Troubleshooting The Burn Error
- To prevent the burn error, double-check your measurements: 1 cup dry polenta to 4 cups liquid.
- Go directly to the pressure cook setting, skipping the sauté function.
- Do not add milk or dairy to the Instant Pot before pressure cooking
- Stir lightly before sealing.
Storing Instant Pot Polenta
Store in an airtight container in the fridge for up to 4 days. Reheat in a saucepan, whisking in a bit of milk or water.

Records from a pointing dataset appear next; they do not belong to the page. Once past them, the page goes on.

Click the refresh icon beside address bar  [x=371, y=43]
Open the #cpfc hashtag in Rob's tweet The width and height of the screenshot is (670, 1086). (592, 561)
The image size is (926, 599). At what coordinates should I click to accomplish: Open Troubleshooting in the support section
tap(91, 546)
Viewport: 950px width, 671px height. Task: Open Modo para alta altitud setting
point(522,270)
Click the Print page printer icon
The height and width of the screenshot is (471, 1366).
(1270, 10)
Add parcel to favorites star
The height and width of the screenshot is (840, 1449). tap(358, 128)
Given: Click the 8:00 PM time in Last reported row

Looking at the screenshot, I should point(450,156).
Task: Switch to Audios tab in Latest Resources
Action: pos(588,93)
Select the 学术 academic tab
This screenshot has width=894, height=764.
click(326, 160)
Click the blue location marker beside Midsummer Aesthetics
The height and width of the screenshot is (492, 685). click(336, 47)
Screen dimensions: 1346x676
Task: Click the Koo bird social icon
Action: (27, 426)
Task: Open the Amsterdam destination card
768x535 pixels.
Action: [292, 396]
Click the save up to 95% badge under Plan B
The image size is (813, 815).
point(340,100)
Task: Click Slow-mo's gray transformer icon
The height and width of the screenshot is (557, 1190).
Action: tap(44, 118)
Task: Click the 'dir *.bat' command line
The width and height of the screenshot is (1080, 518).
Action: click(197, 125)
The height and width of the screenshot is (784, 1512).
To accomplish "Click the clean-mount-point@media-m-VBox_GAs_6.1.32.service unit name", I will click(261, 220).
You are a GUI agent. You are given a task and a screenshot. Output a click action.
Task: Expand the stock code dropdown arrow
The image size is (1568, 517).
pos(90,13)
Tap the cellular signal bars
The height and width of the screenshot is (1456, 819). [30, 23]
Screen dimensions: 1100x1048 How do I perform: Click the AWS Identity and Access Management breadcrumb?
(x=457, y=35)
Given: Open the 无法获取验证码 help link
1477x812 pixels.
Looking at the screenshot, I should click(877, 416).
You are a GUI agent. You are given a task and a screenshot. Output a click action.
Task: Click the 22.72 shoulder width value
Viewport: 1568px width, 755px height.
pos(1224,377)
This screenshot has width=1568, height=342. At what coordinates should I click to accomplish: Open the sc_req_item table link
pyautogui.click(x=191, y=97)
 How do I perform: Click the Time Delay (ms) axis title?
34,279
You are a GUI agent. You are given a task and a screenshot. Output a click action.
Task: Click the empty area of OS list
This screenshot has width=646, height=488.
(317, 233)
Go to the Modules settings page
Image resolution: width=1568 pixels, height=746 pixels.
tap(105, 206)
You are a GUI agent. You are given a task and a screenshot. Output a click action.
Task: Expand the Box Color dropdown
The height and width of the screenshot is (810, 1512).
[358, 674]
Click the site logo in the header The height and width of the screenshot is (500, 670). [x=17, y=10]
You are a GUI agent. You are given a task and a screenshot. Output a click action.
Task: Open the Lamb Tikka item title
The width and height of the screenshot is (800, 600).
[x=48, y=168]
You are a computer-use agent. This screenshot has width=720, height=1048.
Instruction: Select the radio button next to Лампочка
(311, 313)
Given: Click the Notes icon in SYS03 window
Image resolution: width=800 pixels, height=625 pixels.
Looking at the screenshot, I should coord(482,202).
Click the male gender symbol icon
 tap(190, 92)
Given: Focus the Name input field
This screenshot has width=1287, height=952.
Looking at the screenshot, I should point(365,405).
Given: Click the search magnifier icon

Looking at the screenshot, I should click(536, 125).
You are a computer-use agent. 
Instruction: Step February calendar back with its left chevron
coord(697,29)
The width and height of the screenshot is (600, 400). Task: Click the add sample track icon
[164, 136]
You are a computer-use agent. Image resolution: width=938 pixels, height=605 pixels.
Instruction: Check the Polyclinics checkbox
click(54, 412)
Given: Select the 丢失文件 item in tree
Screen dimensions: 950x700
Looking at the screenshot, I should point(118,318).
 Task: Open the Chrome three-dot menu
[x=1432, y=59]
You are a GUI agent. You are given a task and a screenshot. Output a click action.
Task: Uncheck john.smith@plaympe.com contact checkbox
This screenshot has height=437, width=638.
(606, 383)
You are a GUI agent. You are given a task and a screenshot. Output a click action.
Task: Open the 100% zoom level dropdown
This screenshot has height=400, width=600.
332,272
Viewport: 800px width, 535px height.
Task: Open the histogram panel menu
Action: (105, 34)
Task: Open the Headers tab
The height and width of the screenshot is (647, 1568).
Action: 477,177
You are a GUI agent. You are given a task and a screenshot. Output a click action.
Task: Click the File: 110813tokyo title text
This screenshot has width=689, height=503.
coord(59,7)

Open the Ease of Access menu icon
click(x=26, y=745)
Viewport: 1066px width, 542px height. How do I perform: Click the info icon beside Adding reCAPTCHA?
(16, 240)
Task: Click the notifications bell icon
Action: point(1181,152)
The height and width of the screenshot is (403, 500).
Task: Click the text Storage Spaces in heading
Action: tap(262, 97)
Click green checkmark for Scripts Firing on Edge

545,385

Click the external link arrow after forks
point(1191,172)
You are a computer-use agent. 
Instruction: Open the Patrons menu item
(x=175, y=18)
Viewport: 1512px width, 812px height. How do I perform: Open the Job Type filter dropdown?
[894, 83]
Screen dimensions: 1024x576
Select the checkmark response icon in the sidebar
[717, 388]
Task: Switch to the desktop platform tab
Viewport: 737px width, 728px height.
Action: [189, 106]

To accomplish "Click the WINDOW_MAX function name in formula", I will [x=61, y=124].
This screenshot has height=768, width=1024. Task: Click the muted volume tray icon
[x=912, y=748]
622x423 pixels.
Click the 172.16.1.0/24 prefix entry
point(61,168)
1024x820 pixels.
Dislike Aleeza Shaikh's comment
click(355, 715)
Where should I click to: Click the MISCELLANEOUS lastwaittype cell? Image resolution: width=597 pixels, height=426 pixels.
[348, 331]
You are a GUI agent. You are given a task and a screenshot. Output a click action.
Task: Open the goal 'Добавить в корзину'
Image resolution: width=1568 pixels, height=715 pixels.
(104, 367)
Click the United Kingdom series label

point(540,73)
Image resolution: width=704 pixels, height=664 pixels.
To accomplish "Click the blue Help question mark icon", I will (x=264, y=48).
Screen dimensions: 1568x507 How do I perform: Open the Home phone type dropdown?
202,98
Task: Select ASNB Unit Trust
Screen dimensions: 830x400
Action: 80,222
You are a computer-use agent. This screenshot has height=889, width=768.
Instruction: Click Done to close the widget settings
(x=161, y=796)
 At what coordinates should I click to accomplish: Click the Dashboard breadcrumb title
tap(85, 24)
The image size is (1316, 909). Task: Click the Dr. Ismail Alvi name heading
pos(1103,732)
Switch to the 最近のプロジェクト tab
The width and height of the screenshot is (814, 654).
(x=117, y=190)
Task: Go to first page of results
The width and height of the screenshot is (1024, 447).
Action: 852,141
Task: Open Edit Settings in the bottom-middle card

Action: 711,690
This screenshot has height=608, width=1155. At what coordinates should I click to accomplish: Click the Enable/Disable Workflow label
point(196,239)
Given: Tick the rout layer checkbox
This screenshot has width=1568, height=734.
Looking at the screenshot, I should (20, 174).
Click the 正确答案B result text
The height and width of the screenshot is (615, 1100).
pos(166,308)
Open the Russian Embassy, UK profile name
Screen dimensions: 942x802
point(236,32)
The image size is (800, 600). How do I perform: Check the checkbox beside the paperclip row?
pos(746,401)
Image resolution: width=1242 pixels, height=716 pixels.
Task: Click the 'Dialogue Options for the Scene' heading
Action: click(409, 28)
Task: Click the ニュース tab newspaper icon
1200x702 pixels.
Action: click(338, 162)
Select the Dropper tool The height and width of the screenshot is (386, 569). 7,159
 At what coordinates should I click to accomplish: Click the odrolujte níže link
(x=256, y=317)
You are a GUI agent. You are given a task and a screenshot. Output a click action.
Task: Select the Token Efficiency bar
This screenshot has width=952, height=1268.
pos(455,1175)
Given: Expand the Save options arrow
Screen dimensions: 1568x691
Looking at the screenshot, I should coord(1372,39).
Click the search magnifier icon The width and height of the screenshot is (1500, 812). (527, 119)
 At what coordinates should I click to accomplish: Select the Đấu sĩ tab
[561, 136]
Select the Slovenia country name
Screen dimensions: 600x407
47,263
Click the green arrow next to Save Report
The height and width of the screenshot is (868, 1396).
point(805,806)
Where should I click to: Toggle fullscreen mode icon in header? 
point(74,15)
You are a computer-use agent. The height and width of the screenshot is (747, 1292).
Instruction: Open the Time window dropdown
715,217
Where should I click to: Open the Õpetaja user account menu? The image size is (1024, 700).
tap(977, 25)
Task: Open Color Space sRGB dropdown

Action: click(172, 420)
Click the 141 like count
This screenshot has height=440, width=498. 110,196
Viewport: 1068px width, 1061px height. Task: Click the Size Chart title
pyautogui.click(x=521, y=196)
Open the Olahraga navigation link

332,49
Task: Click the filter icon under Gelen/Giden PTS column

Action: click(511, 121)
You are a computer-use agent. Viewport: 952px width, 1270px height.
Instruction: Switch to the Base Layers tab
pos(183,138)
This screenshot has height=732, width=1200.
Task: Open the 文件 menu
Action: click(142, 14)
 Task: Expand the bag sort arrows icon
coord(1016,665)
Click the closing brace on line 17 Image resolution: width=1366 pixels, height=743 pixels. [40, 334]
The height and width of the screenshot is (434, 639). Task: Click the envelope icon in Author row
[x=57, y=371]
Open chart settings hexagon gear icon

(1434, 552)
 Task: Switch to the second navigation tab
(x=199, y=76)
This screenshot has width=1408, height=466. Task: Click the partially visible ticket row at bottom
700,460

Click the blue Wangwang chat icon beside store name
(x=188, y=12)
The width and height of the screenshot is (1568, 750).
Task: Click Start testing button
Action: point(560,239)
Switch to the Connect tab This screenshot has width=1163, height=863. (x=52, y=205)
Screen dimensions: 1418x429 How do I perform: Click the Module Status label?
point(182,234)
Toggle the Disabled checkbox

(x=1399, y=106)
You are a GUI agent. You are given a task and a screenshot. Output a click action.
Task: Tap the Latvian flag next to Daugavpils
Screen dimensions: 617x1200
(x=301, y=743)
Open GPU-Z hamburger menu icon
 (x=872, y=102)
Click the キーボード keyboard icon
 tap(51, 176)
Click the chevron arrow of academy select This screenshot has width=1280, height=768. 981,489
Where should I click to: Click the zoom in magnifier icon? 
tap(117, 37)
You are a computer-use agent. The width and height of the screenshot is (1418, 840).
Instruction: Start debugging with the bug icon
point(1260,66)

Ways to Serve Instant Polenta
- While the polenta is cooking away in your pressure cooker, you could be roasting salmon, or pan-searing wild mushrooms, or roasting root vegetables, to serve over top. Or make this Sheet Pan Ratatouille to serve with it.
- You could simply top with Sauteed Greens and a little Parmesan and call it good. Or add a poached egg. You get the idea. 🙂
- Often in our catering business, we serve this with slow-braised lamb shanks, osso bucco, or slow-braised beef short ribs – all excellent pairings if you’d like something meatier.
- And this sheet pan chicken and asparagus recipe would go really nicely too.
The nice part- many of these options can be made vegan! And I know you will come up with many more ways to use the polenta, once you see how easy it is to make in the Instant Pot.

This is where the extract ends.